Nicardo pulou em mim e começou a me encher de cócegas. As minhas gargalhadas e as gargalhadas dele faziam parecer que nada disso estava acontecendo. Tudo não havia passado de um sonho estranho. Mas eu sabia que não era um sonho estranho. 

– Nicardo... – eu estava prestes a tocar em um assunto perigoso – E a outra pessoa. Aquele que não posso falar. Ele é daqui também, não é? 

– Beatriz, esse assunto agora? – ele fechou o rosto. 

– Acho que chegou o momento. – cheguei mais perto. 

– Não, não é o momento! – ele ficou chateado. 

– Claro que é o momento! – o segurei pelo braço – Não existe outro momento melhor. 

– Será que você não entende? 

– Não! – respondi automaticamente – Existem várias coisas que eu preciso lembrar. Quem sabe se eu me lembrar dele eu não consiga lembrar de outras coisas? 

– Não! – ele quase gritou – Você pode lembrar de tudo, menos dele! 

– Por que essa agressividade? 

– Você realmente não entende? – ele perguntou – Será que não consegue sentir? 

– Eu... Eu... Eu não sei! – coloquei as mãos na cabeça – Eu não sei, está tudo tão confuso, tão estranho. 

Nicardo começou a me fitar triste. Ele suspirou e espremeu a boca. Sabia que estava sendo cruel com ele, mas não sabia explicar o motivo. Eu estava vivendo no momento mais estranho e complexo de toda a minha vida. 

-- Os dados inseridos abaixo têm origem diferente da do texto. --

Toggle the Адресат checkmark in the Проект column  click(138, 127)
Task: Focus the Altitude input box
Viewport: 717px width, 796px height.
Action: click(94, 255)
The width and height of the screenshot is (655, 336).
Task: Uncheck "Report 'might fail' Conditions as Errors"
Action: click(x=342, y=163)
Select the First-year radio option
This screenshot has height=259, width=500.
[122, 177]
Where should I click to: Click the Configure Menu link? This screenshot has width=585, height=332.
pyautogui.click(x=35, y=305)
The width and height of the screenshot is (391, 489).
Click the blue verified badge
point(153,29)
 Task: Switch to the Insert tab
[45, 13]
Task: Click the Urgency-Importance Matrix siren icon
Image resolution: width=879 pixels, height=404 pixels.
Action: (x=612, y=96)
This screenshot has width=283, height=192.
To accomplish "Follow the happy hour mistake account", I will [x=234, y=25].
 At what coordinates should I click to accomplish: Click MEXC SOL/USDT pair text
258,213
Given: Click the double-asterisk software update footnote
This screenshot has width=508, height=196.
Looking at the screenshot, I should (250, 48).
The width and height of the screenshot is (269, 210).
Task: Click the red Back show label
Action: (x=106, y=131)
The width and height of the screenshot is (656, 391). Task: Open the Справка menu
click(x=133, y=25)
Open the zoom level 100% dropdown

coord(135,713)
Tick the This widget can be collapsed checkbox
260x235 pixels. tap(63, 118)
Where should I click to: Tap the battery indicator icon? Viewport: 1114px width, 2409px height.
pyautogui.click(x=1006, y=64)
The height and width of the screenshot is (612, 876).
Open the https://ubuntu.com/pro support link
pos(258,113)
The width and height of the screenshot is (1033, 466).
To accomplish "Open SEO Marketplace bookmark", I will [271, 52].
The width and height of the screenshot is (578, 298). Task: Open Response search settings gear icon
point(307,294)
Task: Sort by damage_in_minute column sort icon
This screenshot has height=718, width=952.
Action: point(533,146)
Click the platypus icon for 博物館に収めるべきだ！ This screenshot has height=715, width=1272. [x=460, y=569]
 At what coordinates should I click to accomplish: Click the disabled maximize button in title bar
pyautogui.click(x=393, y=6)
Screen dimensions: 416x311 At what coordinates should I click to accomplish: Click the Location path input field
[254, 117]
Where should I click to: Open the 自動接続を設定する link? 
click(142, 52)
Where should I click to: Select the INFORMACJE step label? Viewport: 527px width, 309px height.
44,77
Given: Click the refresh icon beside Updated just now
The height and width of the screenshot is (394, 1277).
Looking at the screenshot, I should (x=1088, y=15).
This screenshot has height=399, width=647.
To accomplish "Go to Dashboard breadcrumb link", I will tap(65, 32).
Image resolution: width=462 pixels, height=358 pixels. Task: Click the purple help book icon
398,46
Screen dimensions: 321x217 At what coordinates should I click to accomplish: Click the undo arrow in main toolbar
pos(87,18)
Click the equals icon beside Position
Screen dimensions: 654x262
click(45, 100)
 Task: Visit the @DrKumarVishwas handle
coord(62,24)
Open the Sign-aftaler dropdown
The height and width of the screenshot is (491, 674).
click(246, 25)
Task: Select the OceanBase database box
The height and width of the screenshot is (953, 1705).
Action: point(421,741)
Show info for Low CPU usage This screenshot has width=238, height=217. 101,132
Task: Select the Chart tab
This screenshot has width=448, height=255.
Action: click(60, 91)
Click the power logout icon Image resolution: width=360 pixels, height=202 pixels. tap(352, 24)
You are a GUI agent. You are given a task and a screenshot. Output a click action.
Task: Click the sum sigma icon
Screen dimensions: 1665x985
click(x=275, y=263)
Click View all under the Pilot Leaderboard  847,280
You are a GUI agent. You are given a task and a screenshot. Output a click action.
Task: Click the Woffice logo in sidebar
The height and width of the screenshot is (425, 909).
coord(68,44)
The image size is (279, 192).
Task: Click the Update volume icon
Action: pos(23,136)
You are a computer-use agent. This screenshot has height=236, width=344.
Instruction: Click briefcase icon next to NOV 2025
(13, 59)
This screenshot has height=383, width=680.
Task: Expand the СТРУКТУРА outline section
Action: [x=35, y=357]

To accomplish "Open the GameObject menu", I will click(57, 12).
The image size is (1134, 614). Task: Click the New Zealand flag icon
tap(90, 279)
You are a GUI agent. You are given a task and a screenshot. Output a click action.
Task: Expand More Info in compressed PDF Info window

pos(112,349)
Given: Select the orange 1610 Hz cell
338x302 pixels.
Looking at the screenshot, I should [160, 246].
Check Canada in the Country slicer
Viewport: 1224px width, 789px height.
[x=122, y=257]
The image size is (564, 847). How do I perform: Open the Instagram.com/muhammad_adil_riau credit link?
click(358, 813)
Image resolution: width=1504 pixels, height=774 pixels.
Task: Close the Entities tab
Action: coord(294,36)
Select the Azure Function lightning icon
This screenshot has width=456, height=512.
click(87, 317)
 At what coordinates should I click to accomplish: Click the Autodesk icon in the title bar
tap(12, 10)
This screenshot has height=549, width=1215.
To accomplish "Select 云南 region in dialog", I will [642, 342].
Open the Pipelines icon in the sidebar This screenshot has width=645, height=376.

– Sim, ele era de Monterra. – Nicardo começou a falar – Seu nome era Alexis, ele era o príncipe herdeiro de Nebro. Ele é o irmão do Neandro. 

– Ele nos acompanhou durante a primeira vez que estive aqui? – perguntei mais calma. 

– Foi ele quem te achou! – ele não olhava para mim. 

– E por que você não falou nada dele para mim quando estava contando o que aconteceu um ano atrás? 

– Eu não podia. E complicado. – ele fitava o chão. 

– E como ele era? Como era a minha relação com ele? A relação dele com você? Vocês eram amigos, digo, nós três? 

– O que você está me perguntando? – Nicardo parecia decepcionado. 

– Nicardo, Beatriz! – Thalisa chegava apavorada – Ainda bem que encontrei vocês! 

– O que aconteceu? – Nicardo perguntou. 

– Ouvi pessoas entrando pelo portão! – Thalisa vigiava as janelas – Eles estão entrando no castelo. 

– Eles? – fiquei assustada – Eles quem? 

– Os Leons! – Thalisa respondeu rápido. 

– Leons? – perguntei. 

– São guardas de Leone – ela nos puxava para fora do jardim. 

– E nós não podemos enfrentá-los? – Nicardo perguntou. 

– Está doido? – Thalisa pareceu rir para não chorar – Eles são seres criados pelo próprio Leone, não são coisas que se possam ser vencidas com facilidade. 

– Mas nos já destruímos coisas bem piores! – Nicardo ainda queria lutar – Lembra do dragão? 

– Sim, mas naquela vez estávamos em seis! – Thalisa respondeu. 

– E o que vamos fazer? – perguntei desesperada. 

– Eu acho que disse que tenho um esconderijo?